Tomamos uma boa leva de birras os quatro, e eles (que são de Roma) contaram que estavam em Firenze para ver o Mogwai, e partiam na mesma noite para a cidade praieira de Livorno para ver, no dia seguinte, Kraftwerk e Aphex Twin. Ele tentou arranjar um espaço para mim e para Lili na casa em que eles iriam ficar em Livorno, mas não rolou. Mesmo assim estamos cogitando ir.
No fim, combinamos de trocar informações de bandas e artistas de cada país. Falei para ele da ótima cena independente nacional, ele contou que o cenário mainstream italiano está “una mierda”, tal qual o nosso. Todos na mesa reclamaram, e muito, do governo Berlusconi, e todos me ofereceram abrigo em Roma, caso eu e Lili ainda não tivéssemos reservado algum lugar.

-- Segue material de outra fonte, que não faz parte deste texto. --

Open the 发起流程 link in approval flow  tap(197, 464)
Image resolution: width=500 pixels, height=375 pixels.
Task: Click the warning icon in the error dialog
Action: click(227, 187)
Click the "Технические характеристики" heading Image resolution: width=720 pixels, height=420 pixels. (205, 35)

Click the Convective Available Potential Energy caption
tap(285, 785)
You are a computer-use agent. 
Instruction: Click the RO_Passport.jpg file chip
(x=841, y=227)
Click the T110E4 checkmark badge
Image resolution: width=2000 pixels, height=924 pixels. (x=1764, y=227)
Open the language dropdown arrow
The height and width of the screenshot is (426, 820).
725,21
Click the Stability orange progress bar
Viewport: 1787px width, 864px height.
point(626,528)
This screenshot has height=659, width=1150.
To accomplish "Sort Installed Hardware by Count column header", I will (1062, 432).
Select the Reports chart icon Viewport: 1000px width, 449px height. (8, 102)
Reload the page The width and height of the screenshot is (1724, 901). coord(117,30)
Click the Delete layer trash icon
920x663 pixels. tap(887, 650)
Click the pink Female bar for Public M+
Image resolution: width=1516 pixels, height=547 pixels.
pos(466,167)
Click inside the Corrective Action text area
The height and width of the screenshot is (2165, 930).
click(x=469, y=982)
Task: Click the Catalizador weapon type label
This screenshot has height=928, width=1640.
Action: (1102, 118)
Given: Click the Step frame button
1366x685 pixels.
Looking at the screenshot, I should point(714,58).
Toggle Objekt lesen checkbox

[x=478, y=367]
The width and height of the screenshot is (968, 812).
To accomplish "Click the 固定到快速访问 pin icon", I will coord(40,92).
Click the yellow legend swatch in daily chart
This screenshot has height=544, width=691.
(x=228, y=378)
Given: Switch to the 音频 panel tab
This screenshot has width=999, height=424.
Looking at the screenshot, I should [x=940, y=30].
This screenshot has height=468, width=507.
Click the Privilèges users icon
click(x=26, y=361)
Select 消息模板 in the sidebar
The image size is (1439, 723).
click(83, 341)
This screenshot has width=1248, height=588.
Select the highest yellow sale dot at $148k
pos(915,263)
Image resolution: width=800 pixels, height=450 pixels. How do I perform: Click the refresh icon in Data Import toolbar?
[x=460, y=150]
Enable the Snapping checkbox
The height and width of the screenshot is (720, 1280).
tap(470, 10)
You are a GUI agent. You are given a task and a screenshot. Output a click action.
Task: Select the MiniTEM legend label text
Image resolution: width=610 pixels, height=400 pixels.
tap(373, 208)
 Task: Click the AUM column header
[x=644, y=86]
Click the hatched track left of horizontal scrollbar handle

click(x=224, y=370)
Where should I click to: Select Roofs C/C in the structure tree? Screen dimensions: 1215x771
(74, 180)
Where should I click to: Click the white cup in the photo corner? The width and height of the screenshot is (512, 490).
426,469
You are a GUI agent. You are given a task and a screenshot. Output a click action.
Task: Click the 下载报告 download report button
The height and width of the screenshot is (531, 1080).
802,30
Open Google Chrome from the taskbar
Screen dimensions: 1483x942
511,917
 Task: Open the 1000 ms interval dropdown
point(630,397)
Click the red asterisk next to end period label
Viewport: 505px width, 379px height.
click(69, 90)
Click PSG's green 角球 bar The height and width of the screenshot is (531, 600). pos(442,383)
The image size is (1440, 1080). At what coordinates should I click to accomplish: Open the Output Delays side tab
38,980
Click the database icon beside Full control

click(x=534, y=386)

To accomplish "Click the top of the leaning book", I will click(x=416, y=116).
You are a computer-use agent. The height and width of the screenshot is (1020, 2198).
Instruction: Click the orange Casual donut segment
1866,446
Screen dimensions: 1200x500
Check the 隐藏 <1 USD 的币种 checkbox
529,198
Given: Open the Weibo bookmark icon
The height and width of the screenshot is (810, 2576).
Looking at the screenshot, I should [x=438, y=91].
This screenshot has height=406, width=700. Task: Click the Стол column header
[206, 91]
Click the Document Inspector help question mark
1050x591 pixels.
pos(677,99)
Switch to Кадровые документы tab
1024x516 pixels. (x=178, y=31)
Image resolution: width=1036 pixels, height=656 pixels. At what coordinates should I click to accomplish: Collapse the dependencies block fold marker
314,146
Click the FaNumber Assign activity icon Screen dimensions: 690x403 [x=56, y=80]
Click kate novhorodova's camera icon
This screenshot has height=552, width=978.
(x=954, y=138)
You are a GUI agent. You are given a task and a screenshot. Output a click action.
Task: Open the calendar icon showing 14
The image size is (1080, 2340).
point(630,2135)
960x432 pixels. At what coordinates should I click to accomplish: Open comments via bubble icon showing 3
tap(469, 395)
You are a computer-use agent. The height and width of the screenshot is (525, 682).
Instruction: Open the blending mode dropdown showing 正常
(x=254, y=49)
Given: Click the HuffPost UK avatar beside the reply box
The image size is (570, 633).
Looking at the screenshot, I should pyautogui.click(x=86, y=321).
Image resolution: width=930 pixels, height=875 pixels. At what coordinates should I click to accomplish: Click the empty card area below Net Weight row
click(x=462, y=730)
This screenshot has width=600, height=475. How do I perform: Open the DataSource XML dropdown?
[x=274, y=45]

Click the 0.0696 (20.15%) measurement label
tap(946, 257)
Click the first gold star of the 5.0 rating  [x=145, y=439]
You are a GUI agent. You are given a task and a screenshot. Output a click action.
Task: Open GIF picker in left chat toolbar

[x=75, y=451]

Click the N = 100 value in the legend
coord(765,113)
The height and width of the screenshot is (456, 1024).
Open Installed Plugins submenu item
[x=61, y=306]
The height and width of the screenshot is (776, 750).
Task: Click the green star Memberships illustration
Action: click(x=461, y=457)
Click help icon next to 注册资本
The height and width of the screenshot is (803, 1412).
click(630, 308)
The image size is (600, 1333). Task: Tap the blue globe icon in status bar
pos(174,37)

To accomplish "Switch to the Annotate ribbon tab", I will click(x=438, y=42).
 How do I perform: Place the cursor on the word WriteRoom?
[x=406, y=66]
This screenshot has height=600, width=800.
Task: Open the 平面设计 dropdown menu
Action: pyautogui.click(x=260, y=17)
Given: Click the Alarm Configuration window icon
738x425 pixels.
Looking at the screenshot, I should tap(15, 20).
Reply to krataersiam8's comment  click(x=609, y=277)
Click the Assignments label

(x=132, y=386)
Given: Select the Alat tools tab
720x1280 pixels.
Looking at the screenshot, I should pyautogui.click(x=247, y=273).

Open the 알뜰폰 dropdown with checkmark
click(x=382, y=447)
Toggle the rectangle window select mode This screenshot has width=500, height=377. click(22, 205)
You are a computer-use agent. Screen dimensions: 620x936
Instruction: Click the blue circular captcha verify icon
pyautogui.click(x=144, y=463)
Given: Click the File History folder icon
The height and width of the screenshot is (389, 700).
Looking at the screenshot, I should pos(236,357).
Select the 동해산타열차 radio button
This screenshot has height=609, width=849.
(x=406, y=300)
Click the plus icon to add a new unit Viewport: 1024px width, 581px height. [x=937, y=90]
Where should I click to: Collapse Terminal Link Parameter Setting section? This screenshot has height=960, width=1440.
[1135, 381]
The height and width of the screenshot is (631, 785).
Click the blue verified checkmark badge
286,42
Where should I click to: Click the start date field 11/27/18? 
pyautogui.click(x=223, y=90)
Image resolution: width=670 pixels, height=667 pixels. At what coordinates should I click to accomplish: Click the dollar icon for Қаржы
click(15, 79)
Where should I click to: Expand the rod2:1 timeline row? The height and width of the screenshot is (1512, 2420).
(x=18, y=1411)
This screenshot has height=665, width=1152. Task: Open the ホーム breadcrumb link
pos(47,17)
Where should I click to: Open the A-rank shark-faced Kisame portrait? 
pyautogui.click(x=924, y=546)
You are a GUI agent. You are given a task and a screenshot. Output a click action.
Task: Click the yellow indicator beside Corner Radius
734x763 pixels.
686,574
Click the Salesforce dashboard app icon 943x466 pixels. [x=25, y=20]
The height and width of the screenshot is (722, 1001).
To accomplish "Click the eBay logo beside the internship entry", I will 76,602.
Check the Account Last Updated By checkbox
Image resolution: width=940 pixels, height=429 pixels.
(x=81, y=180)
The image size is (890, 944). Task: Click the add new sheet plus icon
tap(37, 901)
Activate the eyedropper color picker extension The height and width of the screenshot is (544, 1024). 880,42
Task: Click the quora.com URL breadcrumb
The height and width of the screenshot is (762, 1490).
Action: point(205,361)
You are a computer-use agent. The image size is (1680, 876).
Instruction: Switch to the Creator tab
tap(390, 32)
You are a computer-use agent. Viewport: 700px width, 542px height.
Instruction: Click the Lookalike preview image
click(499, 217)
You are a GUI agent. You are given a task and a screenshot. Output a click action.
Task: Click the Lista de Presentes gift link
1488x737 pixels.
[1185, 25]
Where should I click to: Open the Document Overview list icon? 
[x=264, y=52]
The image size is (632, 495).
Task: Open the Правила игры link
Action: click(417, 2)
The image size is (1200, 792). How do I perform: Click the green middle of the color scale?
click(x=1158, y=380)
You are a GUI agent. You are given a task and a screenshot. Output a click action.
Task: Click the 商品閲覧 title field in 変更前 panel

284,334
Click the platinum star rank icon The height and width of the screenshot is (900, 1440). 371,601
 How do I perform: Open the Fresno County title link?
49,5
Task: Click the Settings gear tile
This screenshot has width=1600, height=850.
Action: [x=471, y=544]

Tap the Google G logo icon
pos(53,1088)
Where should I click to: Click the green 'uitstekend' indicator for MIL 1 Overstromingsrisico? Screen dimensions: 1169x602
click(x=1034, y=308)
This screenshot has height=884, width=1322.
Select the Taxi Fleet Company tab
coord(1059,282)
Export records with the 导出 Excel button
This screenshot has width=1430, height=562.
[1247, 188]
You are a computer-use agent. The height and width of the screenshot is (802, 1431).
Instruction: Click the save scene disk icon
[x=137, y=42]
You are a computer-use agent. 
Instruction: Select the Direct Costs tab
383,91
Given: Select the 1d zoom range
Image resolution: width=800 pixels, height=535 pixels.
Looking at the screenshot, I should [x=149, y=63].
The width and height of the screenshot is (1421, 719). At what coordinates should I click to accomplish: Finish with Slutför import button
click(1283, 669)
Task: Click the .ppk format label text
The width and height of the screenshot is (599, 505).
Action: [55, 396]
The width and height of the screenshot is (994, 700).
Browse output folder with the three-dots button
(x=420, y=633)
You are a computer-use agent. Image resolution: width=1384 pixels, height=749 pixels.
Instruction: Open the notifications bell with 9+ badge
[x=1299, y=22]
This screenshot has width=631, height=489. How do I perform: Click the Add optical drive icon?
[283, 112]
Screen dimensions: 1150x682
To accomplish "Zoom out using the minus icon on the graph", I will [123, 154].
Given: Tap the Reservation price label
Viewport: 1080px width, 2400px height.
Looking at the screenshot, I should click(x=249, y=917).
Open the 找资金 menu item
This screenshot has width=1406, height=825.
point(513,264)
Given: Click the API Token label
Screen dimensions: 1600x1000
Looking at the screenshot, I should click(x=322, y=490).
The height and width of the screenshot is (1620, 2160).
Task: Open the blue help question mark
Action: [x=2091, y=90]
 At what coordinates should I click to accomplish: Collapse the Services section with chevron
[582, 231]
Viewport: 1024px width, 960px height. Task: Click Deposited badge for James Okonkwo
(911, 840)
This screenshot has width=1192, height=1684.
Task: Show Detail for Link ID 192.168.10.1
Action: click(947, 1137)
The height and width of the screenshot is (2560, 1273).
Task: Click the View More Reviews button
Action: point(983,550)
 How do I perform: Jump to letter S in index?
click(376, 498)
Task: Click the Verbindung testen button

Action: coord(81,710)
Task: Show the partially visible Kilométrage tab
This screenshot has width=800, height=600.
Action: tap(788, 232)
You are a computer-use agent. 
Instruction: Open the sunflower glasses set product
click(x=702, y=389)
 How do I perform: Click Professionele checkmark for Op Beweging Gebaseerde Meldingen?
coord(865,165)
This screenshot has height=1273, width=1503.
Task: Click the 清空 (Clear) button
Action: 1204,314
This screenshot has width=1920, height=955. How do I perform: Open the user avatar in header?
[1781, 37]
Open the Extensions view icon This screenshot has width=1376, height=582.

Dali, partimos para o show do Mogwai, que ficava em uma tenda aberta no centro da festa. Tente você imaginar a orgia de guitarras altíssimas dos escoceses tendo como fundo uma festa latina? Foi assim que aconteceu. O show foi absurdamente bom, daquele nível Mogwai de ser. As canções começam lentas e vão até o inferno tentar salvar anjos caídos.
A primeira do set list (em foto mais abaixo) foi “Friend of The Night”, do álbum “Mr. Beast”. Do último disco, “The Hawk Is Howling”, marcaram presença “I’m Jim Morrison, I’m Dead” e o hit “Batcat”, mas o set list caprichado abriu espaço para os hinos infernais “Mogwai Fear Satan”, “Summer” e “You Don’t Know Jesus”.
Na volta do bis, o aviso: “Essa é a última canção”. Nos primeiros acordes, sorrisos no meio do público, afinal não é sempre que a última canção de um show dura mais de 20 minutos. Desta forma, “My Father, My King” fechou o show de forma absolutamente ensurdecedora. Show finito, despedidas e e-mais trocados, hora de ir embora. E não é que eu me perdi em Florença…
Foram duas horas e pouco de show – acabou bem perto da meia noite. Com os ouvindos zunindo, saio por outro portão numa praça que já havia passado de ônibus. Procuro um ponto e caminho até lugar nenhum. As ruas raramente tem placas, então sigo o instinto (inseguro). Ali pelas 00h40 encontro o Rio Arno, e o rumo de casa. Compro um panino, uma coca e vou encontrar Lili, que estava preocupada. Sem problemas, a noite em Florença é bela.